On 18 July, USD/CAD mostly oscillated between 1.3700 and 1.3760. Volume surges accompanied the sharp 17 July moves: a large green candle on 17 July 07:30 GMT on higher volume pushed price up, and a big red candle on 17 July 14:50 GMT on volume drove it back down. These highlight where momentum was high. In summary, USD/CAD’s short-term range is ~1.3680–1.3770. A break above 1.3780 would signal continuation of the uptrend, while a break below 1.3680 could test 1.3600.
Market Outlook
EUR/USD – Short at Resistance: After two failed rallies near 1.1690, look for a short entry around 1.1680. Place a stop‑loss just above the prior swing-high (e.g. ~1.1710). The target is the support zone around 1.1580–1.1600 (near Thursday’s lows). Rationale: double-top pattern and long upper wicks at 1.1690 suggest sellers prevailed. Risk is controlled by limiting losses above 1.1700.
GBP/USD – Short on Bounce: A similar setup exists at cable’s top. Enter short near 1.3470 (top of the two-peak resistance), with a stop above 1.3500. Target around 1.3380, the recent support area. This trades the expectation that the pair will stay range-bound or resume its down-channel after a pullback. If the pair instead pushes above 1.3500, that would invalidate this setup.
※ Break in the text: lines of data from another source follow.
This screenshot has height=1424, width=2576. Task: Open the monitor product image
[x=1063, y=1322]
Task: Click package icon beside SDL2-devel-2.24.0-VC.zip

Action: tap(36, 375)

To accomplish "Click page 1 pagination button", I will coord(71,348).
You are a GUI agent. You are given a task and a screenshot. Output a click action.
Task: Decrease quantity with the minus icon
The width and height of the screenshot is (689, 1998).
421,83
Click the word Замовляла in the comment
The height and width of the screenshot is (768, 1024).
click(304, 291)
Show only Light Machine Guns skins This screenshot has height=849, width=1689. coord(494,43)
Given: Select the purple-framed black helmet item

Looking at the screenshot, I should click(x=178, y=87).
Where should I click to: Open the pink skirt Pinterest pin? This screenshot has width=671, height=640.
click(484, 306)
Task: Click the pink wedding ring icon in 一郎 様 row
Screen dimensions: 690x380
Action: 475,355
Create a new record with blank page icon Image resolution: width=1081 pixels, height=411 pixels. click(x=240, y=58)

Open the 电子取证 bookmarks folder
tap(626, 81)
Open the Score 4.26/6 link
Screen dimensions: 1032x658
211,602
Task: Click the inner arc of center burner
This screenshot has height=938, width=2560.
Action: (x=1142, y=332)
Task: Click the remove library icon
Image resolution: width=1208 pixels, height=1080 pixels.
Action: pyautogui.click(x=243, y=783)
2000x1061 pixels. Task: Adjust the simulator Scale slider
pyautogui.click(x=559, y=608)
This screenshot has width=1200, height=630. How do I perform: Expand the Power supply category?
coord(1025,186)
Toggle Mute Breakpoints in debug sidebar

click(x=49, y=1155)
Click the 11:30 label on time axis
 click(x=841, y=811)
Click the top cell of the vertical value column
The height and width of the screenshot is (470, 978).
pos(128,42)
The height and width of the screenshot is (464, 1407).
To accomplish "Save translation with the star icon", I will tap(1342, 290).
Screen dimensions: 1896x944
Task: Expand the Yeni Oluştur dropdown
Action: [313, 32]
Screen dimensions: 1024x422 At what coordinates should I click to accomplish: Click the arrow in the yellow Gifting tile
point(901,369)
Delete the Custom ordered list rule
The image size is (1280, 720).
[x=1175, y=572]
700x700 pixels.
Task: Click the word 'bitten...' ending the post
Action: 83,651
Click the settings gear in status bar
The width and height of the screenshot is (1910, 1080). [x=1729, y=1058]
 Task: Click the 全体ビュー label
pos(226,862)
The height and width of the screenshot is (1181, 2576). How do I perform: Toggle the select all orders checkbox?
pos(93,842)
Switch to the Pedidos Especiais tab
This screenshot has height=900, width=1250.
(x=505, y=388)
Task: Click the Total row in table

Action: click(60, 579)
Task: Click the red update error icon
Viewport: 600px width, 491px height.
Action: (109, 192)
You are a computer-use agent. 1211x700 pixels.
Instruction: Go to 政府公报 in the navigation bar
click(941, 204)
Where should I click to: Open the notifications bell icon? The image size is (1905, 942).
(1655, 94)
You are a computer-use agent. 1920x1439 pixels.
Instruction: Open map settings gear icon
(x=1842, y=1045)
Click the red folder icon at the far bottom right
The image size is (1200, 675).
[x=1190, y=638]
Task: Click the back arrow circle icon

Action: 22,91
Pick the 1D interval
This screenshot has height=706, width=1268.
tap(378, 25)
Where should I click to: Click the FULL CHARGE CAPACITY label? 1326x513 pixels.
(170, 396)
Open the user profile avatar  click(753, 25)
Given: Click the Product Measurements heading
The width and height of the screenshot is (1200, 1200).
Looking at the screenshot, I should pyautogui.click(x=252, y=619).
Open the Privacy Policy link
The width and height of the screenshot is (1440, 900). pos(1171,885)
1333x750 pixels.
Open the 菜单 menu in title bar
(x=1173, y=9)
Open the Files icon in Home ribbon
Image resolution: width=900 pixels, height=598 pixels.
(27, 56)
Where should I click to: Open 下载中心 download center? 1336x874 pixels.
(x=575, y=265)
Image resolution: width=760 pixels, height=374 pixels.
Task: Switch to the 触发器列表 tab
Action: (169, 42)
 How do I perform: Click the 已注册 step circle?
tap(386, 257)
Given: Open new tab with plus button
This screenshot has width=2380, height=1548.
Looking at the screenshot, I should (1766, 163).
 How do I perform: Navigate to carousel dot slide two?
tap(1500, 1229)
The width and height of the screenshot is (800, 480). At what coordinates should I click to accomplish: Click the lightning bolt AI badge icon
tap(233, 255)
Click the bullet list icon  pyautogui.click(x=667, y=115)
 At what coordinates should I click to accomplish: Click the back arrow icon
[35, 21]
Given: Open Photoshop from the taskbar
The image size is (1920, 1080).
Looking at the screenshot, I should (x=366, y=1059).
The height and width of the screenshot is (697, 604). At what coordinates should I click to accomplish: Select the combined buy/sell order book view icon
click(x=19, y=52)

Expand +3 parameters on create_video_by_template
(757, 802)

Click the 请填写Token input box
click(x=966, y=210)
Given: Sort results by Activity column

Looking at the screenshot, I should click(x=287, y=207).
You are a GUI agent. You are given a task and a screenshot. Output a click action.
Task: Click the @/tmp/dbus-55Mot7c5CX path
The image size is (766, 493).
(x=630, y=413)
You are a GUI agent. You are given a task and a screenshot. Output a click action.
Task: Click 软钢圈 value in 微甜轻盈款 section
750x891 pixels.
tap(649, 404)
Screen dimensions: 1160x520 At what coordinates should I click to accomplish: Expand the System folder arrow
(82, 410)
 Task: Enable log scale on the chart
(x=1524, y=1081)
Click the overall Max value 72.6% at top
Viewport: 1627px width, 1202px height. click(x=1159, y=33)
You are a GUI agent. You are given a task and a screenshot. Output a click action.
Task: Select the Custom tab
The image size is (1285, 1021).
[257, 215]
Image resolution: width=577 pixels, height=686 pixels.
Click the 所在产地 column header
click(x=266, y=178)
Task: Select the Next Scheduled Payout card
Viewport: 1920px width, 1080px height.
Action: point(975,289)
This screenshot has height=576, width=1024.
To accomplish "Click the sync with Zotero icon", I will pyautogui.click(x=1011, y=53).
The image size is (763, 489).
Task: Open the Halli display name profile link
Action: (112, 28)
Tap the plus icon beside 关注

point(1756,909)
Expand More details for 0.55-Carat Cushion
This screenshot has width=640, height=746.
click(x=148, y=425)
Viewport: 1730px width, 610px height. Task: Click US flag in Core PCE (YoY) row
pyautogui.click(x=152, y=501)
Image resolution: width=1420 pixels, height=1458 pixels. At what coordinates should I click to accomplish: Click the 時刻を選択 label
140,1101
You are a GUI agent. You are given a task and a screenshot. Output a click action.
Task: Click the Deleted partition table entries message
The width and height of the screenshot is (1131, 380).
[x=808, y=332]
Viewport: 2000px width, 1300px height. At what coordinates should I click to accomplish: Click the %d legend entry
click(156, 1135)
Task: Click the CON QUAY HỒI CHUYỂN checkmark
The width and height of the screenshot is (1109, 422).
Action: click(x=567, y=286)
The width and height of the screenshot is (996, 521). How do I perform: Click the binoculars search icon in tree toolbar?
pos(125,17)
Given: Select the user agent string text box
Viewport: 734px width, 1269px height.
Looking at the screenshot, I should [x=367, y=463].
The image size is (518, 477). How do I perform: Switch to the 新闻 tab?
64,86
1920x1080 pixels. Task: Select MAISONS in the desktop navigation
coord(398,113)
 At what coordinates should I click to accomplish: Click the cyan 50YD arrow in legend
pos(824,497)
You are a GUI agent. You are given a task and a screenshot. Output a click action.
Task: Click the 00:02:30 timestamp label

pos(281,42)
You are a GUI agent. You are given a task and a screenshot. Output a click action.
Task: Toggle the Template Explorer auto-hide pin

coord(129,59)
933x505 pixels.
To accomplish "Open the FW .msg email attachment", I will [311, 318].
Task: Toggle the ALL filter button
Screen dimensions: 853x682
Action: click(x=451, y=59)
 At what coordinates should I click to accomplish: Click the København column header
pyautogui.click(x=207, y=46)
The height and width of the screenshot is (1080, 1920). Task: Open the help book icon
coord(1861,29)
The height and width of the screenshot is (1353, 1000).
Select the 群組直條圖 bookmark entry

USD/CAD – Long on Dip: For USD/CAD, consider buying on a pullback toward support. Enter around 1.3710–1.3720 (near the 17 July lows), with a stop below 1.3680. The target would be the prior high 1.3770–1.3780. Rationale: the overall move since 16 Jul has been higher, and this setup buys near the rising trendline/support. The stop is just below the support floor to limit risk. If price breaks 1.3680 decisively, this invalidates the trade.
Each setup assumes using appropriate position size. These levels are based on the 5-min chart structure and recent swing points. News flow could trigger quick moves through these zones, so traders should watch for confirmations (like reversal candle patterns) before entering and adjust stops if volatility spikes.
Summary
The U.S. dollar’s strength was the dominant theme on 18 July: robust US data sent the DXY index to four‑week highs, pressuring EUR/USD and GBP/USD. Traders should note that EUR/USD repeatedly topped out near 1.1690–1.1700 and has found support around 1.1560–1.1600. A break of those levels could set the tone for the next moves.
GBP/USD remained weak, failing to sustain rallies above ~1.3450–1.3500. Key levels are near 1.3500 (resistance) and 1.3370 (support). Cable trades lower as long as it stays below resistance. USD/CAD traded sideways but with an upward bias. The pair’s range was 1.3680–1.3780. A break above 1.3780 (prior peaks) would signal further USD bullishness; a break below 1.3680 would risk a deeper pullback.
USD sentiment remains firm heading into the next session, so keep an eye on Fed-related commentary or any surprises in U.S. data. Traders should also watch for weekend geopolitical or policy events that might reignite risk appetite. Remember the critical chart pivots mentioned above – trading should favor entries in the direction of the prevailing USD bias, with stops beyond the recent swing extremes. In short, dollar-weakness is unlikely until a clear catalyst emerges, so bias toward the dollar’s advantage at these technical levels.